In 2006, the U.S. Department of Justice, on behalf of the National Park Service, filed a civil lawsuit against the Water Storage and Supply Company (WSSC), owners of the Grand Ditch under the terms of the Park System Resource Protection Act (PSRPA), which provides for the payment of compensation by private parties for damages to park resources. The court case preparations continued for another two years. In May of 2008, an out of court settlement was reached in which the WSSC agreed to pay Rocky Mountain National Park $9 million dollars in damages.
Rocky Mountain National Park is beginning a multi-year process to complete an Environmental Impact Statement (EIS) to guide the restoration of the breach-impacted area. We will be gathering input from park staff, other agencies and the public to develop a set of alternatives for restoration of the breach-impacted area. The purpose of the restoration project will be to restore the hydrological processes, ecological services and wilderness character impacted by the 2003 Grand Ditch Breach.
Alternatives to be considered will likely include a combination of the following: Allowing natural (passive) restoration to occur where appropriate; stabilizing steep, unstable slopes with an engineered solution; removing deposited sediment and redistributing it through the impacted area or elsewhere; removing dead timber from the impacted area and/or using it in the restoration process; regrading and recontouring areas to restore appropriate hydrologic processes; native plant restoration with appropriate, locally gathered plant materials; may require the use of motorized equipment such as chainsaws, heavy lift helicopters, and earthmoving equipment; may require temporary fencing to protect native plant restoration areas.

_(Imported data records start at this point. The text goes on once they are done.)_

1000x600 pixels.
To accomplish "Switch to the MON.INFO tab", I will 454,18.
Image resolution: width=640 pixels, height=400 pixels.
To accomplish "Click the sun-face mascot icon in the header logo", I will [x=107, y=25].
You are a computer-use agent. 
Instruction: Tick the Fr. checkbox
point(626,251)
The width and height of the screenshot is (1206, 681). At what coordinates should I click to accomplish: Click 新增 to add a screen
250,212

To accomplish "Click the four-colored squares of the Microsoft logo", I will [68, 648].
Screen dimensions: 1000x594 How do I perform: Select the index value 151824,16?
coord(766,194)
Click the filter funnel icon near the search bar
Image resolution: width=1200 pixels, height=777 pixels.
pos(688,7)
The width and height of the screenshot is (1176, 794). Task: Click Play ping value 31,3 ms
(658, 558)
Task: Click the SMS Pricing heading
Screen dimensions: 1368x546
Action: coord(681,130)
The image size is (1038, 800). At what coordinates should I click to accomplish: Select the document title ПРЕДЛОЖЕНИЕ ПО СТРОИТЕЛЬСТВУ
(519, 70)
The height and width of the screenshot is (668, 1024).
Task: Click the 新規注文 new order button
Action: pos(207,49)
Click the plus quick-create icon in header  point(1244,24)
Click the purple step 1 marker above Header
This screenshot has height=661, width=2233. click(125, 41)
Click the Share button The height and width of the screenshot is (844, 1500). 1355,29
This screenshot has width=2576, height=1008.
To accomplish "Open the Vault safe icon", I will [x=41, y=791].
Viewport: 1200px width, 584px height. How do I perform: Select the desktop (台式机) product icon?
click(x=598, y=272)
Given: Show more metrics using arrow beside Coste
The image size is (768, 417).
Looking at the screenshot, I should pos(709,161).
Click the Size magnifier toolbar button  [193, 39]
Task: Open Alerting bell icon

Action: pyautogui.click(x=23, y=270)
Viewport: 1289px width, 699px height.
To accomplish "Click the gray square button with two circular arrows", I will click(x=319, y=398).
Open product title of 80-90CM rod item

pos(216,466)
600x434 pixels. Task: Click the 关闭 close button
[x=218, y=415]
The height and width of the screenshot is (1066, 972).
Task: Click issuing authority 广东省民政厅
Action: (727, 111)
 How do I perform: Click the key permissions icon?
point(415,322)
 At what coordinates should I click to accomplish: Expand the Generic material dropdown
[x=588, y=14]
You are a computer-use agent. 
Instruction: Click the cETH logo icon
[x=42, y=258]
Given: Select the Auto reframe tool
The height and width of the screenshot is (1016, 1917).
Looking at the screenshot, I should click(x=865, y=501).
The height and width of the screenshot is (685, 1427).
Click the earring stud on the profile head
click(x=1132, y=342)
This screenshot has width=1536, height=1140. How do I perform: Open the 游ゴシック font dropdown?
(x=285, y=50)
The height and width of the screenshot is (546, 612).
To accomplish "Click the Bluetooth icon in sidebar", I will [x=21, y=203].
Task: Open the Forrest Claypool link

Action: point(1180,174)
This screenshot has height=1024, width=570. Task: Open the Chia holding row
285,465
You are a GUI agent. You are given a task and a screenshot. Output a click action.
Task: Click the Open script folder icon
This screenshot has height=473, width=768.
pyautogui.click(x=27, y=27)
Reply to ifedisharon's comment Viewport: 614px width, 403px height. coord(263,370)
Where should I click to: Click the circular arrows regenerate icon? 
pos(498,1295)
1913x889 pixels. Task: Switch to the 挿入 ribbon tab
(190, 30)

Major issues to be considered in this restoration planning process include short-and-long-term potential impacts to: wilderness character; geological resources; geological hazards; soundscapes; surface and groundwater hydrology; stream channel, floodplain and wetland morphology and function; water quality; riparian and wetland communities; species of special concern (plants and animals); wildlife habitat; aquatic habitat; visitor experience; long-term resource productivity; archeological and historical sites.
A newsletter has been prepared that details the issues identified to date. Copies of that information may be obtained from Rocky Mountain National Park’s Information Office, 1000 US Highway 36, Estes Park, Colorado 80517-8397, (970) 586-1206. Information will be available for public review online at https://parkplanning.nps.gov/romo.
If you wish to comment on the newsletter or on any other issues associated with the plan, you may submit your comments by any one of several methods. You may mail comments to: Grand Ditch Breach Restoration Plan, Rocky Mountain National Park, 1000 US Highway 36, Estes Park, Colorado 80517-8397. You may also comment via the Internet at https://parkplanning.nps.gov/romo. Finally, you may hand-deliver comments to: Superintendent, Rocky Mountain National Park, 1000 US Highway 36, Estes Park, Colorado 80517-8397.
Comments submitted to the website or by mail are welcome at any time; however, they would be particularly helpful if received by June 16, 2010.